Ancak geçmiş yıllarda yaşanan sığınmacı kabulündeki düzensizlik kamuoyundaki göçmen algısını da sertleştirdi. Bu da Türk kökenlilerin zaman zaman haksız yere “yeni gelenlerle” aynı kefeye konulmasına neden olabiliyor. Dolayısıyla hükümetin söylemleri doğrudan Türk göçmenleri hedef almasa da, dolaylı olarak üzerlerinde bir baskı hissi oluşabiliyor.
SPD’nin geçmişte göçmen haklarına daha yakın bir çizgide durduğunu biliyoruz. Bu yüzden koalisyon içinde dengeleyici bir rol oynayabilir.
Almanya'da dünyaya gelen ve yaşamını halen burada sürdüren Gülcan Demirlenk, yeni hükümetle birlikle vatandaşlık ya da oturum izni gibi konularda endişelerinin olmadığını belirterek sözlerine şöyle devam etti:
"Açıkçası vatandaşlık almak her zaman kolay değildi; belli şartları sağlamak gerekiyordu. Bu yeni hükümet döneminde de bu durum devam ediyor. Sabıka kaydı, gelir durumu, dil bilgisi gibi kriterler zaten uzun süredir vardı. Ancak burada uzun yıllardır yaşayan, çalışan, topluma uyum sağlamış Türkler için büyük bir sorun olacağını düşünmüyorum. Bizler sistemin içinde yer alıyoruz ve bu ülkeye katkı sağlıyoruz. Dolayısıyla vatandaşlık ya da oturma izni gibi konularda ciddi bir engelle karşılaşacağımızı sanmıyorum. Asıl sıkılaşma, daha çok son yıllarda gelen sığınmacılar için geçerli gibi görünüyor.”

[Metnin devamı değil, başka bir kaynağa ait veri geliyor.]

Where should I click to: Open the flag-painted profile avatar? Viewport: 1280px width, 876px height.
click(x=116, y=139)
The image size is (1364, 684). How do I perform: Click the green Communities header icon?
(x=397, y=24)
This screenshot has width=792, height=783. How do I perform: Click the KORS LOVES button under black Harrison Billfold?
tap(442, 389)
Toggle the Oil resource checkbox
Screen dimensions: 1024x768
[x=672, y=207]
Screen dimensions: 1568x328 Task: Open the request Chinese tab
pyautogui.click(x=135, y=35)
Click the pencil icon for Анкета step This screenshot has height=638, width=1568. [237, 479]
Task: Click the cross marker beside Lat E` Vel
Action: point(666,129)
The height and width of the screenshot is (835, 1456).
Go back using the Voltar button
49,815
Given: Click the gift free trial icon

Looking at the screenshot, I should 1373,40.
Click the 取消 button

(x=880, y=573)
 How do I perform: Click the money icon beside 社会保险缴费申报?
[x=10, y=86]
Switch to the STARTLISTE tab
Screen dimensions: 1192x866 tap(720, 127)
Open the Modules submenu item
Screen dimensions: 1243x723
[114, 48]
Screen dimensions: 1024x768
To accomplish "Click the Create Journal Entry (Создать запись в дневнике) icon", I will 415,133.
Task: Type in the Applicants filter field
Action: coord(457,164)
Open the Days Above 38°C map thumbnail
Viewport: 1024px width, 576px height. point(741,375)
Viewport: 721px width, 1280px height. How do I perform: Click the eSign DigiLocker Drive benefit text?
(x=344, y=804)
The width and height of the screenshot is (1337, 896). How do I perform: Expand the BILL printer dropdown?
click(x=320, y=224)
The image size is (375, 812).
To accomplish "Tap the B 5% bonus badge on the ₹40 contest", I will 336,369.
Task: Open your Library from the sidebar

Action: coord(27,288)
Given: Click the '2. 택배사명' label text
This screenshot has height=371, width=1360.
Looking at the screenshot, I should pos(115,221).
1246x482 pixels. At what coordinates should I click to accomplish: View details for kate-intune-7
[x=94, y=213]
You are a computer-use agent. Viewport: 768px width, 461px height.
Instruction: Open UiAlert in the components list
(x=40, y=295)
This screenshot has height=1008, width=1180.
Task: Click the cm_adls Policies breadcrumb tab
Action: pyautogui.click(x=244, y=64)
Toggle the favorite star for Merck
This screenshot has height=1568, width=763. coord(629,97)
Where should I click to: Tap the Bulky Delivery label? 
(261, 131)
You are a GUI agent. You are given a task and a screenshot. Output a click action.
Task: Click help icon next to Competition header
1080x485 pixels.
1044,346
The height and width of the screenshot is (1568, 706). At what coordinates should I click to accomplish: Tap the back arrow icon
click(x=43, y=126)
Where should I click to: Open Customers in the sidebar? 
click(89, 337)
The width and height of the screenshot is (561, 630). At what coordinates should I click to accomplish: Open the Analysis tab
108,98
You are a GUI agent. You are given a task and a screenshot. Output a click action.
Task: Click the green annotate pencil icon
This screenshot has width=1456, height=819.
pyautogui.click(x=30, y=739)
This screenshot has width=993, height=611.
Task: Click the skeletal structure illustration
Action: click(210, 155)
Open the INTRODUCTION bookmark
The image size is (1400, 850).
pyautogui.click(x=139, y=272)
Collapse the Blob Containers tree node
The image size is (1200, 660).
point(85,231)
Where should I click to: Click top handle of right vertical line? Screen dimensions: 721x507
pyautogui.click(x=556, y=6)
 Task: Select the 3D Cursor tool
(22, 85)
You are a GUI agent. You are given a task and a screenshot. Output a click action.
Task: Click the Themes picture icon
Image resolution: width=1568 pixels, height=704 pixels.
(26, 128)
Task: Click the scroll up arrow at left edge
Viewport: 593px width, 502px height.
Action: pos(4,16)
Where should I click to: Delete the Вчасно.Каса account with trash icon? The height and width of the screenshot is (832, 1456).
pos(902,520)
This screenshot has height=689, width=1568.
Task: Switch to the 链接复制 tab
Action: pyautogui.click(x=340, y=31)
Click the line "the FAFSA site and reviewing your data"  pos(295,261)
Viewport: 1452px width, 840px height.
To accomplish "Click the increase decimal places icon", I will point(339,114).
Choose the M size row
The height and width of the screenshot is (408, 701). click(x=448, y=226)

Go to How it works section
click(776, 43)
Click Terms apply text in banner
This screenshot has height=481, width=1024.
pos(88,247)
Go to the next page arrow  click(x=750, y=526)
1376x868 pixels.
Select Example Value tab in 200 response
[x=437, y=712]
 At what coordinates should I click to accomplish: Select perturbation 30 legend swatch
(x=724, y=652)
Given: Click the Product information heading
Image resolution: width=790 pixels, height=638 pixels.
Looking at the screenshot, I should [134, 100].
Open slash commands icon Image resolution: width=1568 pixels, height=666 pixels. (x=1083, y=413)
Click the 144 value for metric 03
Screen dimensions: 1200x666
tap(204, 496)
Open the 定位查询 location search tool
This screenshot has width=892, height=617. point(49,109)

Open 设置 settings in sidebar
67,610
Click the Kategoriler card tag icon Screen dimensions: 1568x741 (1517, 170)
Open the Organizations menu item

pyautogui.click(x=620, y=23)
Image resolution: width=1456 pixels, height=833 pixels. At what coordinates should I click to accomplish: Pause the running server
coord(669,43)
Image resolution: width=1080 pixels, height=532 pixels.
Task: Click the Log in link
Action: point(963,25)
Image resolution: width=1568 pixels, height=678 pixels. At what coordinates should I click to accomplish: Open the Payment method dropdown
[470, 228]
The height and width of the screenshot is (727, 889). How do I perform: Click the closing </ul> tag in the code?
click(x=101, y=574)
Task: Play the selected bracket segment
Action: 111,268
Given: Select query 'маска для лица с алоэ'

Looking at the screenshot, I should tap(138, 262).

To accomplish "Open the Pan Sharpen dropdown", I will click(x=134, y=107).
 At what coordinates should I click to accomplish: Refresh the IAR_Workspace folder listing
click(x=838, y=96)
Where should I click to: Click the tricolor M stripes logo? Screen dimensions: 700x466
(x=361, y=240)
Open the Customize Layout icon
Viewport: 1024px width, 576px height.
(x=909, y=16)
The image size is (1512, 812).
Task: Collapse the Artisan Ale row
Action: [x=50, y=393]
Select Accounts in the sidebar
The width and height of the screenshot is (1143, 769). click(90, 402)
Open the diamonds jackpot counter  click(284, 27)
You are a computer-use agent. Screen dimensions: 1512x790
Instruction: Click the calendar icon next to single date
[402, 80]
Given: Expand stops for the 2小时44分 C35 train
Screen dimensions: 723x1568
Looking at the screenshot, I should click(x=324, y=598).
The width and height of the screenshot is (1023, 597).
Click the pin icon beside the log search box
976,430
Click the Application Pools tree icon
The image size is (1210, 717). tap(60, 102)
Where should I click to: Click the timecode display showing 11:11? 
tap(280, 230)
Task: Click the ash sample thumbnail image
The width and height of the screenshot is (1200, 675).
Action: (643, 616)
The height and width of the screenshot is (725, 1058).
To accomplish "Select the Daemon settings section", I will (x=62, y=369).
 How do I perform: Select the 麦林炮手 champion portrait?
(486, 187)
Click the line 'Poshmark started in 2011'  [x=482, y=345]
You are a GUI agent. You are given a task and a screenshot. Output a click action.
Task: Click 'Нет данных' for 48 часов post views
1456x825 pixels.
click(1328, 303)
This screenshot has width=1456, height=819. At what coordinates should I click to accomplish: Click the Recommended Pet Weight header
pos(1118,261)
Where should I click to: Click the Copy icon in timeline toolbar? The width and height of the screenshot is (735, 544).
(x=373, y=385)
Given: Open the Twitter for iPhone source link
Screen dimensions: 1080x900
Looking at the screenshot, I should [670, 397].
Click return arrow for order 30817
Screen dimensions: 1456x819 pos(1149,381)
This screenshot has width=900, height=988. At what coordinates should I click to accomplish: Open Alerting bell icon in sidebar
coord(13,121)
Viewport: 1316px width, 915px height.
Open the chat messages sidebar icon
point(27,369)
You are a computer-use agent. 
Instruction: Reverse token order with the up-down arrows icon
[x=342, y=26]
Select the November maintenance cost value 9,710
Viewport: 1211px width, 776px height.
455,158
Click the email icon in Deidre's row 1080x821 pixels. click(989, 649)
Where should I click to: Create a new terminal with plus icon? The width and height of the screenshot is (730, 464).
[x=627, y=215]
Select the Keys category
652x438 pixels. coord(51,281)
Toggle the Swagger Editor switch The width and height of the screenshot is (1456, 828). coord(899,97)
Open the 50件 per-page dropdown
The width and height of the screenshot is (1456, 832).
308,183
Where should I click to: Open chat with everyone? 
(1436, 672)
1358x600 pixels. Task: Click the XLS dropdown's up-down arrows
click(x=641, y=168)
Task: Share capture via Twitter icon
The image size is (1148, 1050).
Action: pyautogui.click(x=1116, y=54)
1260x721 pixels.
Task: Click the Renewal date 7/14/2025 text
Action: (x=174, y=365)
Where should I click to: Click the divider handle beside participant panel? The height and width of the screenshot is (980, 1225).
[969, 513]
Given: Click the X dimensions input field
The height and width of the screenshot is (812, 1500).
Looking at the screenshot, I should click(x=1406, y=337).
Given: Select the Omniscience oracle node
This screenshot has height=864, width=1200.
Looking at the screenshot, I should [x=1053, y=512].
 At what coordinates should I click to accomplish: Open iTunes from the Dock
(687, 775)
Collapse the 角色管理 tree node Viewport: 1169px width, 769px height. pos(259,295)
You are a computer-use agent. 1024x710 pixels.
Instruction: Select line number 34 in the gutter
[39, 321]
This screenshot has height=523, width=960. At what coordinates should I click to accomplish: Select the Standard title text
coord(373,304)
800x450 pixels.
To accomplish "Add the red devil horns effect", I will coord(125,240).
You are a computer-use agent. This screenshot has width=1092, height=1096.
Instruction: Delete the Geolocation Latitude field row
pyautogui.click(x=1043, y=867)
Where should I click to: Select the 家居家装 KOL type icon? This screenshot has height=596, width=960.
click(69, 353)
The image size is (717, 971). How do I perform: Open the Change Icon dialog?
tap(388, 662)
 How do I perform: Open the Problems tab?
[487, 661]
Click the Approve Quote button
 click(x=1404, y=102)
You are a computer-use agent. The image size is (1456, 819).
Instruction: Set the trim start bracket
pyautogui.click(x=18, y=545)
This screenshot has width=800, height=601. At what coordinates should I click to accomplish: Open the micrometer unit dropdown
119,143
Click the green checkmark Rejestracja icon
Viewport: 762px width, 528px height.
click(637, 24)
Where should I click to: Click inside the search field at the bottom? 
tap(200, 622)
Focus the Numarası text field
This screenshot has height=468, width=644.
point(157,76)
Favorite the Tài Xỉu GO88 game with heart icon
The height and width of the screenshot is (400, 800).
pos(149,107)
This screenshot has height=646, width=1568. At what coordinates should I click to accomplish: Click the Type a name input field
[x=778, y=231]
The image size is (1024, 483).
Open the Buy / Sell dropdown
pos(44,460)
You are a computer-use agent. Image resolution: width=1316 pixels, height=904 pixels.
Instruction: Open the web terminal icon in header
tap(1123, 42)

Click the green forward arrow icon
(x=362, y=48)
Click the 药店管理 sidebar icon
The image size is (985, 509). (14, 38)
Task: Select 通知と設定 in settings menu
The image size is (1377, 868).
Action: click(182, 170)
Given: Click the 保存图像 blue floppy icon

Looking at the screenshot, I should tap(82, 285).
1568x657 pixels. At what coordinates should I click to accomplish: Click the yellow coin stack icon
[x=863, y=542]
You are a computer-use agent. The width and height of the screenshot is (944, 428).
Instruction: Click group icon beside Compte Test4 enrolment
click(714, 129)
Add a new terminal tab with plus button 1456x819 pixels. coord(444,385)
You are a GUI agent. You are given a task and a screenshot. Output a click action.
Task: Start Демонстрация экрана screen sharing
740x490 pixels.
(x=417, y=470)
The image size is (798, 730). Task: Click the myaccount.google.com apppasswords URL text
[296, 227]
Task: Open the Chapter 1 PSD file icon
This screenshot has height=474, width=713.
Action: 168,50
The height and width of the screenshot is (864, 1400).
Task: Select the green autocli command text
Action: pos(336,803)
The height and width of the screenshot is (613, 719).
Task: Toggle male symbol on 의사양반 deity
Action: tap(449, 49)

Yeni koalisyon hükümetinin göç politikaları, Almanya'nın hem iç güvenlik dengelerini hem de çok kültürlü toplumsal yapısını yeniden şekillendirme potansiyeli taşıyor. Hükümetin attığı adımlar bazı kesimlerce destek görürken, göçmen topluluklar arasında belirsizlik giderek artıyor. Önümüzdeki aylarda uygulanacak politikaların pratikte nasıl sonuçlar doğuracağı, Almanya'nın göçmenlerle kurduğu ilişkinin yönünü belirleyecek en önemli etken olacak.